Both synthase and synthetase were once used to describe enzymes that catalyze the synthesis of compounds in biological systems. The old view was that synthetases were enzymes that derived their energy for synthesis reactions (such as polymerization) from the ATP in nuclei of cells. In contrast, synthases did not use such an energy source.
Today, however, the definition has changed. Synthetases are distinct from synthases and are now used interchangeably with ligases. A common synthetase called aminoacyl-tRNA synthetase (and also tRNA-ligase) is an enzyme that attaches amino acids onto tRNA.

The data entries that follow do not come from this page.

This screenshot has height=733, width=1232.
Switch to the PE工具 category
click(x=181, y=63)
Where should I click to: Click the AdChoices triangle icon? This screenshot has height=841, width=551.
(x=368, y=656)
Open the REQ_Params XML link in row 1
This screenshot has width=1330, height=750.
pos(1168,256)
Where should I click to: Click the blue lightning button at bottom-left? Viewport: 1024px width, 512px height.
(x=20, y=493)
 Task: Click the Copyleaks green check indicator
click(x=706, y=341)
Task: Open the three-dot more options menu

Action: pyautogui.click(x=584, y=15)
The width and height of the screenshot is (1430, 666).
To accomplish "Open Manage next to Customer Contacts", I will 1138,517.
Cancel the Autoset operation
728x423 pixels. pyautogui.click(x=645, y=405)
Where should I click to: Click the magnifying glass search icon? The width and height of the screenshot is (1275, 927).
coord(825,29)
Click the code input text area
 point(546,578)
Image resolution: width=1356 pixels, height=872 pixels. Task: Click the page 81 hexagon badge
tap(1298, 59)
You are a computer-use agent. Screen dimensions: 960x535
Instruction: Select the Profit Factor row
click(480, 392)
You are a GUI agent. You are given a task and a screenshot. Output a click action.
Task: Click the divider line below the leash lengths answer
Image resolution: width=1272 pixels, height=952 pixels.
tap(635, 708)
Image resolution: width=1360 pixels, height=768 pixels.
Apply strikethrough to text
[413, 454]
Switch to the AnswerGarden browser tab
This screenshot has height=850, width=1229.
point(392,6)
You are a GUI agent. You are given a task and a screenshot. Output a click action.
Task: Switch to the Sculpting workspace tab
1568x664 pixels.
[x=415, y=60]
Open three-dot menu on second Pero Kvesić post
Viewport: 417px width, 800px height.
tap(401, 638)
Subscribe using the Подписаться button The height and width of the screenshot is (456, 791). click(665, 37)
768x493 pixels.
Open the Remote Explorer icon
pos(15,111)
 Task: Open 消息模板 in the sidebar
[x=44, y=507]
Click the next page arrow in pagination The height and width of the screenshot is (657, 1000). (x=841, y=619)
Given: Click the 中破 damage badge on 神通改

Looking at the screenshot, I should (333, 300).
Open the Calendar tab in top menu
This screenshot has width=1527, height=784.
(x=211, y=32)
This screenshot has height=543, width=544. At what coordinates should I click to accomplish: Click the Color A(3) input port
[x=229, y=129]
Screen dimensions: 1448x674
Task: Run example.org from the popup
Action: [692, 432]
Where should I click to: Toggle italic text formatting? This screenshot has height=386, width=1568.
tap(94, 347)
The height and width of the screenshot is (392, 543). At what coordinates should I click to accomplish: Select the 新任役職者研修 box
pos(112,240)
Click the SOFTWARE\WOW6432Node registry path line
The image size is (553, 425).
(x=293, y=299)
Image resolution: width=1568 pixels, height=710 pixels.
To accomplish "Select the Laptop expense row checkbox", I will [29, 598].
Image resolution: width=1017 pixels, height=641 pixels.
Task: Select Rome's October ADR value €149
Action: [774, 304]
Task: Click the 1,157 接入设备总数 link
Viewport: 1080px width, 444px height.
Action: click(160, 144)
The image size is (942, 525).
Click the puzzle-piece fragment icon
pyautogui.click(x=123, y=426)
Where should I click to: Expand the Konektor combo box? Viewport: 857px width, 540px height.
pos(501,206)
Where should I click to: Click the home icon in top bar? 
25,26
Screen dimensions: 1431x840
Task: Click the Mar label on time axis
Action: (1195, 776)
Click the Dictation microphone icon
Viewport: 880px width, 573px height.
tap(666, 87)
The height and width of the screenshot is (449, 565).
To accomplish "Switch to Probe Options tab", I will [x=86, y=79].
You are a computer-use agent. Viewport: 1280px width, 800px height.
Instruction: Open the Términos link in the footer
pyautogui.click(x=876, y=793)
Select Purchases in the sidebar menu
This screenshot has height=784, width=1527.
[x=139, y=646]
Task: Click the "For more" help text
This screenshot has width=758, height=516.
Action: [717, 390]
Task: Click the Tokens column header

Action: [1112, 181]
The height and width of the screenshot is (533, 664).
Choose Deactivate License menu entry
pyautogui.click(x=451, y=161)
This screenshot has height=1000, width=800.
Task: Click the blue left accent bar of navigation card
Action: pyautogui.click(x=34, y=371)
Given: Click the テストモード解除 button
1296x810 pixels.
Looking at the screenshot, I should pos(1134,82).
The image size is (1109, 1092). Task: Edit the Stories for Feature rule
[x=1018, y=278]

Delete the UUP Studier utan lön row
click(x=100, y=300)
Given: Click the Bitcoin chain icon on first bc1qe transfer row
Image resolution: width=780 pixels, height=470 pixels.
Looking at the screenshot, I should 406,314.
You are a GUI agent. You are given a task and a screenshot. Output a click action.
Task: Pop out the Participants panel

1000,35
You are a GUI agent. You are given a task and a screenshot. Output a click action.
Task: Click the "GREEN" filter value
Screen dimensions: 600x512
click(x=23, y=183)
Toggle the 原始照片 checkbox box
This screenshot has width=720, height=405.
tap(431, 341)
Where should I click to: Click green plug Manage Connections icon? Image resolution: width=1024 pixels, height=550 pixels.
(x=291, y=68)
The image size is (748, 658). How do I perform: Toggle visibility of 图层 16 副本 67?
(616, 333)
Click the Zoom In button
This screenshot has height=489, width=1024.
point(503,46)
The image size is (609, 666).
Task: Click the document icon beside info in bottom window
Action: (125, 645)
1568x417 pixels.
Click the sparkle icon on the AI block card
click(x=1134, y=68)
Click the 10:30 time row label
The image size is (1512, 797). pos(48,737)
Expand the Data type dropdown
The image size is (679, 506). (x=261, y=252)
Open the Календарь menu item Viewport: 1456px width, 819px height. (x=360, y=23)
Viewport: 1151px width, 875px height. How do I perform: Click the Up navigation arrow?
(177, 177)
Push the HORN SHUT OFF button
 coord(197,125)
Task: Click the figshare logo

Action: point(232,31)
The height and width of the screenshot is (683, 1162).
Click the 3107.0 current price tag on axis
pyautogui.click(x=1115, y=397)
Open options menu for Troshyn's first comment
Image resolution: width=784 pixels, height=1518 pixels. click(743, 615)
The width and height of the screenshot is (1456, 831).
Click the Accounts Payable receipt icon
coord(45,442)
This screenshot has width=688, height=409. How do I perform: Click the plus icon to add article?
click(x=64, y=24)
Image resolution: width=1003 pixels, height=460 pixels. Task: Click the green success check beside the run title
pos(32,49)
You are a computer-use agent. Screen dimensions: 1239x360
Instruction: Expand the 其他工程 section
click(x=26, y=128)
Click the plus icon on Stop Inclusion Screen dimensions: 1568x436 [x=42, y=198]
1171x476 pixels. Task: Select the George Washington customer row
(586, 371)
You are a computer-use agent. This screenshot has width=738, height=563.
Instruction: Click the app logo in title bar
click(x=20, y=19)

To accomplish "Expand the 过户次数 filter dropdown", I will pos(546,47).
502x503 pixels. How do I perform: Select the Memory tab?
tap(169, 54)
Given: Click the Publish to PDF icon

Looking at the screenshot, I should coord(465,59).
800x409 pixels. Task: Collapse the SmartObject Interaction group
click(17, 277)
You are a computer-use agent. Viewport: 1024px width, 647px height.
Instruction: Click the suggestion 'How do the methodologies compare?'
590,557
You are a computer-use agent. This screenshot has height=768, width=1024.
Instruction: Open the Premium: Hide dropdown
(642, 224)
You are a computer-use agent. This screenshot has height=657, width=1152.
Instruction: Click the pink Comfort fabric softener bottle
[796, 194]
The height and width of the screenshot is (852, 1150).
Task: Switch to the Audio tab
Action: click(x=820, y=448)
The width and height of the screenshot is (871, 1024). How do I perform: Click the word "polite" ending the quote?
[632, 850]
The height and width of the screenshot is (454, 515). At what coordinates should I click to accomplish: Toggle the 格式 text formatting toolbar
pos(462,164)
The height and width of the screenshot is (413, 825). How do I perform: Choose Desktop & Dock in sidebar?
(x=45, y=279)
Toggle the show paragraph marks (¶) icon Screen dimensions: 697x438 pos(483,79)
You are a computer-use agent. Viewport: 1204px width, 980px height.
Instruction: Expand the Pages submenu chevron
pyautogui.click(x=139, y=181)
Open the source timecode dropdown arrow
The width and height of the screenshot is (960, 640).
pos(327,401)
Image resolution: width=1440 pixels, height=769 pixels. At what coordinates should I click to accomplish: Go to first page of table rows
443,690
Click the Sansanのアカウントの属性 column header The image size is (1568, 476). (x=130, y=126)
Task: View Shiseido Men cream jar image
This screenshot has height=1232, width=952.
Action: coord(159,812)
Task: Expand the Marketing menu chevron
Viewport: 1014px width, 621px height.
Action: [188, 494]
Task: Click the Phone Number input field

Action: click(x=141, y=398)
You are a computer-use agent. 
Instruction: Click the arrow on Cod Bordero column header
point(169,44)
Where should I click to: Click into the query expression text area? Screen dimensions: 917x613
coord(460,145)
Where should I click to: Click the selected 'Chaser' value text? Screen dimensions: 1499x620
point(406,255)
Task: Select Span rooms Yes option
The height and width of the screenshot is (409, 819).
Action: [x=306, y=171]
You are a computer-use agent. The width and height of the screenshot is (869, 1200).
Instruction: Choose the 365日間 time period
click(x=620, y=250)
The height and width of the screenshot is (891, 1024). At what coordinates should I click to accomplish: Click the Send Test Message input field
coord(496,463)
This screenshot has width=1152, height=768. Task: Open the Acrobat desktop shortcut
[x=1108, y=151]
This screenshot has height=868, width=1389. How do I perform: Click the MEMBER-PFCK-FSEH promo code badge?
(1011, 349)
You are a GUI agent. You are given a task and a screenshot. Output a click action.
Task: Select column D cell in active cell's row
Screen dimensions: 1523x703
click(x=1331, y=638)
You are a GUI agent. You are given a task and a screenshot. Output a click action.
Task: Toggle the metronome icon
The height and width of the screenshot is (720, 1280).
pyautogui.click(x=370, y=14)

During the first step of the process, the synthetase binds ATP and corresponding amino acid.
This process produces aminoacyl-adenylate and releases the inorganic compound pyrophosphate, sometimes abbreviated PP. The complex then binds to the appropriate tRNA molecule's D arm, where the amino acid is then converted from the aa-AMP to chemical groups at the ends of the tRNA nucleotide. The chemical structure on the tRNA determines the precise location of the activity.
The reaction that combines amino acids with tRNA and ATP and leads to AMP, PP, and aminoacyl-tRNA is highly exergonic. Sometimes, the result can lead to the wrong amino acid being added to the tRNA. In these cases, the bond is hydrolyzed, and then the cell has another chance to attempt to attach the correct protein precursor.
Synthetases in the class we've discussed so far are classified as "multi-domain" proteins. Most have a catalytic domain where most of the reaction that we described above takes place, and a binding domain which interacts with sections of the tRNA.
Aminoacyl-tRNA synthetases can recognize the correct tRNAs that they need to target using both anticodons and also their overall structure and configuration. They also have additional RNA binding and editing domains that they can use to cleave incorrectly-paired aminoacyl-tRNA molecules.
Synthetases have a variety of functions, especially in the biotech domain. For instance, researchers and companies can use synthetases to carry unnatural amino acids and synthesis them in the lab. They can also use synthetases to attach them to specific tRNAs, opening up the possibility of expanding the genetic code beyond the traditional twenty canonical amino acids. While research is still in its early stages, it opens up the opportunity to design new organisms in biologically and evolutionarily novel ways that have not yet been seen in the natural world.
Chemists have also found a variety of uses of synthetases. For instance, researchers investigating mutations of aminoacyl tRNA synthetases have expanded the genetic codes of a variety of organisms, allowing them to add all kinds of interesting properties, including photoreactive elements, fluorescence, redox-active amino acids, and xenon-chelating cells.
Understanding synthetase better may help to reverse some diseases. Already, scientists have associated synthetase with a range of genetic disorders such as Leigh syndrome, CAGSSS, and West syndrome.